These days, a business’s website is its single most valuable marketing asset. With 90% of buyers beginning their search for goods and services online, having a strong digital presence can make or break your business. One of the keys to getting found online is your business URL. Most new businesses seem to want .com URL extensions for their websites, but finding an unclaimed .com URL is getting harder and harder. Maybe thats why ICANN (the Internet Corporation for Assigned Names and Numbers) recently changed the rules of the game and introduced a long list of new URL extensions (think .club or .plumbing).
While this move has meant greater choice for companies looking to register a domain, it also means increased risk for established companies and brands and more opportunities for cybersquatters to scoop up domain names.
What is cybersquatting?
Cybersquatting is the registering, selling or use of a domain name with the intention of profiting from the goodwill of someone else’s trademark.

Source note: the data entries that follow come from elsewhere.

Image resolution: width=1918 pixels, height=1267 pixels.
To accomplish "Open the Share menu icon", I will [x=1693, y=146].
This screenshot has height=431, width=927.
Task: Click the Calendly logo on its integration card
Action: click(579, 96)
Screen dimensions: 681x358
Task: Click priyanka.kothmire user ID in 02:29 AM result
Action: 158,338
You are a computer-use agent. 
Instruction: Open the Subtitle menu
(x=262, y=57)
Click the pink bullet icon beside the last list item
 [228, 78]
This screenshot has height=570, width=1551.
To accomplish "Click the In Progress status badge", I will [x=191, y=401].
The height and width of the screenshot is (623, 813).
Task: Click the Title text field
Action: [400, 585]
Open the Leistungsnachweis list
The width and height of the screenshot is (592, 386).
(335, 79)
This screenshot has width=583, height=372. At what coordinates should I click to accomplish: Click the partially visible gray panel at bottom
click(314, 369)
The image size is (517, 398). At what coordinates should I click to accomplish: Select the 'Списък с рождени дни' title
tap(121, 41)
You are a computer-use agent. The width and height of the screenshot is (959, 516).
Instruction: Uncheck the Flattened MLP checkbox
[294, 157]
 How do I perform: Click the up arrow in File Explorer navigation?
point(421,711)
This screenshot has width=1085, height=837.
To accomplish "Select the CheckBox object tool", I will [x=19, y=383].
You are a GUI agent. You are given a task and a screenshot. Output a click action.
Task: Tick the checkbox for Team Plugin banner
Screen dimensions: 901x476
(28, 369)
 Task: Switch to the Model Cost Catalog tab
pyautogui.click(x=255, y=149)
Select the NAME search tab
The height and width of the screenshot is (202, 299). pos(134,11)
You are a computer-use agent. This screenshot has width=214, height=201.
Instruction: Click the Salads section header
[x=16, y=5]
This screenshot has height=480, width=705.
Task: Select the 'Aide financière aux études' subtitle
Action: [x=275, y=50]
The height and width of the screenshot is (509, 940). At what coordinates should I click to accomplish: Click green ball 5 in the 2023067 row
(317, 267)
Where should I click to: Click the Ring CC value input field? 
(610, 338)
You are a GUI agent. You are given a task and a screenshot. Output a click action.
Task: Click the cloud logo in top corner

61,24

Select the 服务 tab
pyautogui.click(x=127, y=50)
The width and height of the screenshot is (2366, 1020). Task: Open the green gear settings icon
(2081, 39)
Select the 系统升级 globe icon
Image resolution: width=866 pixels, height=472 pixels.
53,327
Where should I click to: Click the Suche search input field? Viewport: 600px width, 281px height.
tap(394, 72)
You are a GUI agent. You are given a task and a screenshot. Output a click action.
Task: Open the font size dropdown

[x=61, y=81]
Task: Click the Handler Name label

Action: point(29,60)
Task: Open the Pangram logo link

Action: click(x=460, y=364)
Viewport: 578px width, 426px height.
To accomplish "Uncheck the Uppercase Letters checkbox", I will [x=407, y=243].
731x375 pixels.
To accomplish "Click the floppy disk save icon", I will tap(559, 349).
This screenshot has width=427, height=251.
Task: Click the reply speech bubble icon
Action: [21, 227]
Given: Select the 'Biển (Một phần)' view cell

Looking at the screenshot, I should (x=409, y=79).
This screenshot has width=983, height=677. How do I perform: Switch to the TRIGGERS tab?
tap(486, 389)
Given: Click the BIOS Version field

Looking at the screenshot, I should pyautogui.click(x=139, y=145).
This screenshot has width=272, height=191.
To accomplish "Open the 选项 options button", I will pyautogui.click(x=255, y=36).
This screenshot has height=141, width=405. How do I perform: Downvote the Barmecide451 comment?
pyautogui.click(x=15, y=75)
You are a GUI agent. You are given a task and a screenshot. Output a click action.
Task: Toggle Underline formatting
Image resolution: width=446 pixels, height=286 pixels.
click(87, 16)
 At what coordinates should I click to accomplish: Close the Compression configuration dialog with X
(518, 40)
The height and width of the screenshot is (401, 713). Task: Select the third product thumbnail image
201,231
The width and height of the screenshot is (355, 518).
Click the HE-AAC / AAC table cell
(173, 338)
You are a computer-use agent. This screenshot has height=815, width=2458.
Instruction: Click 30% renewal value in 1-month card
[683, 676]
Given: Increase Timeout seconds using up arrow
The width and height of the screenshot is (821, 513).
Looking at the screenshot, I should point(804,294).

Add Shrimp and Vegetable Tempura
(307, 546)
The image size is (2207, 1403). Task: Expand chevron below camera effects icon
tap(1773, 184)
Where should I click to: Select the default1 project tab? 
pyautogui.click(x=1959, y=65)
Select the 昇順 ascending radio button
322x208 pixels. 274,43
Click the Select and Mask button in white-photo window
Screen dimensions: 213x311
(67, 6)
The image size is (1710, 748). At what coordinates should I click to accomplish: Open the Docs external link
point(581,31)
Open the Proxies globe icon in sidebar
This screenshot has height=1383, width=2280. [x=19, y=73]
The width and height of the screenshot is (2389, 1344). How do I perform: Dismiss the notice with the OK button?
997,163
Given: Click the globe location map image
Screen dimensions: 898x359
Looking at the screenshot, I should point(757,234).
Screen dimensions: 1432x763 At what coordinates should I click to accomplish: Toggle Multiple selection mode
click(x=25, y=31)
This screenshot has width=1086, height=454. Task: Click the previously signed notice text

Often times it refers to the practice of purchasing domain names that utilize the names of existing businesses with the intent to sell those names to the actual business for a profit.
How does it happen?
When you obtain a domain name from one of the many registries out there (ie: GoDaddy, Network Solutions, register.com, etc.) they simply allow you to purchase the name, no questions asked. Anyone with any intent – good or bad – can purchase a domain name that contains your business name, or something strikingly similar.
Cybersquatters even go so far as to employ strategic tactics. They will reserve common words, mis-spellings of already popular domains, and domains that have recently expired.
If you haven’t yet set your domain to “auto-renew” with your registrar, you should immediately swap out your settings.
Often times, cyber squatters can snatch a recently expired domain name and hold the name hostage. From there, the business owner can choose to contact ICANN and sue for the domain’s use or simply pay the cybersquatter for use of the domain and move on. Most of the time, it is far less painful to “sell-out” than it is to stick to steadfast principles, hence the reason this entire ploy is so successful.
More than we realize. An executive at the ICANN recently stated that this is “the biggest change to the Internet since its inception.” Yes, that is enough to make anyone pay close attention.
ICANN is beginning to launch new generic TLD extensions. A TLD (or “top-level domain”) is the last segment of a domain name or the letters immediately following the final dot in a url. Most often you see TLD’s such as .com, .net .org, or .biz. Before the announcement of this change, there were about 22 existing TLD extensions.
Starting February 4, 2014, new TLD extensions started to roll out. They include extensions such as .actor, .fish, .vacations, .condos and even .christmas. A full report of the proposed 1,400 new names that have already been launched can be viewed here.
What does it mean for your brand?
ICANN announced that the intention of the additional TLD’s is to “enhance competition, innovation and choice in the domain name space. It has hopes of providing a wider variety of organizations, communities and brands with new ways to communicate with their audiences.”
In practical terms, this change will mean that the average domain registrant needs to be deeply vigilant about upcoming changes, spend more to own more domains, and work that much harder to ensure the integrity of your brand.
Yes, it seems crazy and confusing and more than likely, not much will come of it. Consumers are used to the .com TLD extension. If you remember back to 2012 when the .xxx TLD was released, it wasn’t well received. There were a low number of applicants and those that did have the extension were seeing low amounts of traffic. Not a single site using this extension populated in the “Top 500” category in their industry.
While these uncommon TLD extensions have yet to see their heyday, it isn’t something to ignore. What happens when you don’t purchase these new extensions? You could run the risk of a cybersquatter purchasing domains such as, yourcompanyname.cheap, yourcompanyname.club or yourcompanyname.sexy. Not only will you suffer possible brand inconsistency, but it could potentially be a very embarrassing and reputation damaging mess for your company to go back and clean up.
The only way to prevent the above scenario is to purchase the domains yourself, but at $8-$10 a piece, this solution (while the cheapest) can get very expensive very quickly.
This is an evolving issue, one that I am sure will come to the forefront once a large corporation falls victim and the problem is publicized. For now, the best thing you can do is continue to research and stay informed. This is a list from ICANN that includes all of the current TLDs available. If they are consistent with your brand, or have the potential to be in the future, my recommendation is that you consider purchasing them.